Stated exercise 1: Please reproduce these lines of the collection entries listing word for word, beginning at the line that contains "Click the Before image thumbnail" and stopping after the line that contains "Action: coord(255,713)".

Quoted passage:
== == ==
Louisiana activists still questioning why office for women’s health wasn’t created

Current efforts to improve women’s health aren’t enough, they say

By: - October 7, 2021 6:00 am

The Select Committee for Women and Children held a press conference in of the Louisiana State Capitol Building. (JC Canicosa/Louisiana Illuminator)

With Louisiana sitting near the bottom nationally on health outcomes for women and children, activists are still seeking answers for why a bill to establish a Louisiana Office on Women’s Health stalled. 

Alma Stewart, founder and president of the Louisiana Center for Health Equity, said she wants to know why House Bill 193 wasn’t heard by the Senate Finance Committee. The bill, introduced by Rep. Denise Marcelle, D-Baton Rouge, would have created an office dedicated to improving women’s health outcomes within the Louisiana Health Department. 

The bill passed unanimously in the House of Representatives, but was stalled in the Senate Finance Committee because the committee chair, Sen. Mack “Bodi” White, R-Baton Rouge, never took it up. With no hearing scheduled, Senate members never voted on it.
== == ==
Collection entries
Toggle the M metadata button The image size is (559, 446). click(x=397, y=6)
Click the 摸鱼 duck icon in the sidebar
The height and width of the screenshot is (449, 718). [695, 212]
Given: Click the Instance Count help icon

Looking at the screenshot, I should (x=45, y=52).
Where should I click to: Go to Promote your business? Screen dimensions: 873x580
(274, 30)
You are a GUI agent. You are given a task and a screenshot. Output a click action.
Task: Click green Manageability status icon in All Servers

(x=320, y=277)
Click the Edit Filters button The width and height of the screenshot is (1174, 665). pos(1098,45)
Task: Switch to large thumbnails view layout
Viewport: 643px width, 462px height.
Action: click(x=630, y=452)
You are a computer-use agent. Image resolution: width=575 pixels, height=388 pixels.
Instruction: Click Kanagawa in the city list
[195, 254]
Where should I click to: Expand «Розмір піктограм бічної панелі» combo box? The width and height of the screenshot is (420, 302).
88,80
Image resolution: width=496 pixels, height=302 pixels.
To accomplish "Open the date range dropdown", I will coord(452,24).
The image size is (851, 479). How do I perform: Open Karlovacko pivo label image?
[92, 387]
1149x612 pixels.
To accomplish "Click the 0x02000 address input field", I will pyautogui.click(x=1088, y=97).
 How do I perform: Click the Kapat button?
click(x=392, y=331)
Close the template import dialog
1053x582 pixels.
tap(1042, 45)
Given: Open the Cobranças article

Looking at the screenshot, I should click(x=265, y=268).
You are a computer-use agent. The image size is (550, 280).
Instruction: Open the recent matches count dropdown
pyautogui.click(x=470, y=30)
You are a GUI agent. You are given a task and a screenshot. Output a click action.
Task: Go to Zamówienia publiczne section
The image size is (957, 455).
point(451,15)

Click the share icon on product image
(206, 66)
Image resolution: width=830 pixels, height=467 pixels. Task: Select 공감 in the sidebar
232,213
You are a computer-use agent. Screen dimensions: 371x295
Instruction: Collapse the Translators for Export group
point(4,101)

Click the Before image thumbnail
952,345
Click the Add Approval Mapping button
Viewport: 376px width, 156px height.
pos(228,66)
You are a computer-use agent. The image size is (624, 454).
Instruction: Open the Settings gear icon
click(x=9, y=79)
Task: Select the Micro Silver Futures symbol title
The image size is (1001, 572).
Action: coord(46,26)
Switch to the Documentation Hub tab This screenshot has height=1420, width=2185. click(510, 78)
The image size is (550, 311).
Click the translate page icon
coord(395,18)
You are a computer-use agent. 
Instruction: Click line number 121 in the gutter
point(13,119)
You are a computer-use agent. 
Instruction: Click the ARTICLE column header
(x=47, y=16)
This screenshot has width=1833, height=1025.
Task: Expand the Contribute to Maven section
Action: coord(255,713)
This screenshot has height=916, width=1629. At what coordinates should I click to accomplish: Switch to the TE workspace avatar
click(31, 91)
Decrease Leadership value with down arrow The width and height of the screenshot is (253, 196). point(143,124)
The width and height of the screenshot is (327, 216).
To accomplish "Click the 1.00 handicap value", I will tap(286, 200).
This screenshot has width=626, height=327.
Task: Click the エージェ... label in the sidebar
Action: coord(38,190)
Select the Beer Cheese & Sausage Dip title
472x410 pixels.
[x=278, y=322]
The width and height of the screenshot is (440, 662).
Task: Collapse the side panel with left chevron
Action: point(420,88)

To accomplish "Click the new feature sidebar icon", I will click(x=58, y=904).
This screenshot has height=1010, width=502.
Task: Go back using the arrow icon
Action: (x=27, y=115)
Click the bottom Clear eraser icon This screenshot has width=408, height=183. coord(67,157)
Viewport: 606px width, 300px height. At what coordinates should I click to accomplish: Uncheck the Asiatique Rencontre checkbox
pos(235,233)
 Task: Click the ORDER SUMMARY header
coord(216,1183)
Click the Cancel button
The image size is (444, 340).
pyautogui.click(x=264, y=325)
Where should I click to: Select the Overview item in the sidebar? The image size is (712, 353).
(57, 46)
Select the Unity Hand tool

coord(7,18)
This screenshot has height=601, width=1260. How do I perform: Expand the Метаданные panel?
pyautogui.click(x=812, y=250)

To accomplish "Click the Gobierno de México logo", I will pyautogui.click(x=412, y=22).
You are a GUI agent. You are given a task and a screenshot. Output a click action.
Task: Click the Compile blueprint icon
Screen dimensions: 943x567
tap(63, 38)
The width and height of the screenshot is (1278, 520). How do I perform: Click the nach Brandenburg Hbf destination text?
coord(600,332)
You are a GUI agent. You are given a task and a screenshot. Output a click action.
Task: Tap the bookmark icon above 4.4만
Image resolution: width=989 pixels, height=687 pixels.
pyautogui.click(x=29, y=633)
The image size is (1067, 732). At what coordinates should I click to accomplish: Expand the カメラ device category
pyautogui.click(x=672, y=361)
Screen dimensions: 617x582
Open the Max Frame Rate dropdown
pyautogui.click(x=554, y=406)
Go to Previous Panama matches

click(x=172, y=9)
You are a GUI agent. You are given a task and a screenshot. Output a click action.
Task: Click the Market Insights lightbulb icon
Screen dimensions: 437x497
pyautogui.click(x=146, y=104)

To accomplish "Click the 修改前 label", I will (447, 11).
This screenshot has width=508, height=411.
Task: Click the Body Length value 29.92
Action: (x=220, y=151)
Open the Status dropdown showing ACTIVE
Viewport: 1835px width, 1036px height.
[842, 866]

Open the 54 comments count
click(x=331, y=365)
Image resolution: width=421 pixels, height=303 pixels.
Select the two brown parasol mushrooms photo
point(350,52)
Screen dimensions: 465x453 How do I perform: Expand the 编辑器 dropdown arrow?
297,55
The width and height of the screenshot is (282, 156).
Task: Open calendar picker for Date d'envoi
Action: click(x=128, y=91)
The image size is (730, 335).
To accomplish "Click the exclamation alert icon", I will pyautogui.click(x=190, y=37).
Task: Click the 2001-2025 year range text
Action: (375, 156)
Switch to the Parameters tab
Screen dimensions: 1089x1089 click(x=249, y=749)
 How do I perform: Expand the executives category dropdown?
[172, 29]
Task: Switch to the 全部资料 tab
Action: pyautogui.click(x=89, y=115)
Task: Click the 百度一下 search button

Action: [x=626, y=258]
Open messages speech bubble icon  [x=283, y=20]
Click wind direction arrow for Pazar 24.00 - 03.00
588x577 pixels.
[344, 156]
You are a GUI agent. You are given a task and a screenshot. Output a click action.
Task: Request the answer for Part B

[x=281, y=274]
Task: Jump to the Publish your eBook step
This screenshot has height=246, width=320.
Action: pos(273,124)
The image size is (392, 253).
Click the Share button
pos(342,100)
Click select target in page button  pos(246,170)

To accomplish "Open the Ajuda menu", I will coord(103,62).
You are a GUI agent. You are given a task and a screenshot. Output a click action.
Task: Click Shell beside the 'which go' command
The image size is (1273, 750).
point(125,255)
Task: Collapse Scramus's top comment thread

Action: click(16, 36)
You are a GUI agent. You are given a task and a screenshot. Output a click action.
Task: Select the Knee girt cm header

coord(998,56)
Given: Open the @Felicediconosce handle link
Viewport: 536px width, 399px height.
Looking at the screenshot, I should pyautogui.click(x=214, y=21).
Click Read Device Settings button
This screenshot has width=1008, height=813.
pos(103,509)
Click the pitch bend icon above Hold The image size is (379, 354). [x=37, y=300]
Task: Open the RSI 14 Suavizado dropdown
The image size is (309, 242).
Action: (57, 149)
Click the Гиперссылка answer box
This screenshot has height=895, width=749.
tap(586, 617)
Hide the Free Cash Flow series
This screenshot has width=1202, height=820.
== == ==
Stated exercise 2: Write what comes next in the article on the stalled Louisiana bill for an office on women's health, picking up after its final sentence.

Exercise answer 1:
Click the Before image thumbnail
952,345
Click the Add Approval Mapping button
Viewport: 376px width, 156px height.
pos(228,66)
You are a computer-use agent. The image size is (624, 454).
Instruction: Open the Settings gear icon
click(x=9, y=79)
Task: Select the Micro Silver Futures symbol title
The image size is (1001, 572).
Action: coord(46,26)
Switch to the Documentation Hub tab This screenshot has height=1420, width=2185. click(510, 78)
The image size is (550, 311).
Click the translate page icon
coord(395,18)
You are a computer-use agent. 
Instruction: Click line number 121 in the gutter
point(13,119)
You are a computer-use agent. 
Instruction: Click the ARTICLE column header
(x=47, y=16)
This screenshot has width=1833, height=1025.
Task: Expand the Contribute to Maven section
Action: coord(255,713)

Exercise answer 2:
“The creation of this office had strong support, both from the public as well as from legislators that had the opportunity to vote for it and then it got to one person who decided that he was going to basically kill the bill by not scheduling it for a hearing in his committee,” Stewart said. 

Stewart and her organization have been trying to meet with White since June. Stewart said he has ignored all of their messages, which she finds concerning. While the bill will most likely be brought up in the next legislative session, Stewart worries that the same issues will resurface and the bill will once again be stymied, especially since they don’t know why White stalled the bill in the first place. 

“We’ve attempted to meet with him numerous times and we’ve been ignored. He’s put us off and put us off and put us off,” Stewart said. 

White could not be reached for comment.

Stewart’s organization started a petition to gather support for the creation of the office, which has almost 6,000 signatures. At the Sept. 28 Louisiana Senate Select Committee on Women and Children, lawmakers voiced concerns about women’s health issues. 

Sen. Regina Barrow, D-Baton Rouge, got Senate Bill 133 passed during the last legislative session, a bill which directed the state health department to address healthcare disparities for women and other vulnerable demographics. 

While House Bill 193 was projected to cost $1.8 million over five years, Senate Bill 133 didn’t have any increased costs, according to fiscal notes on the bill.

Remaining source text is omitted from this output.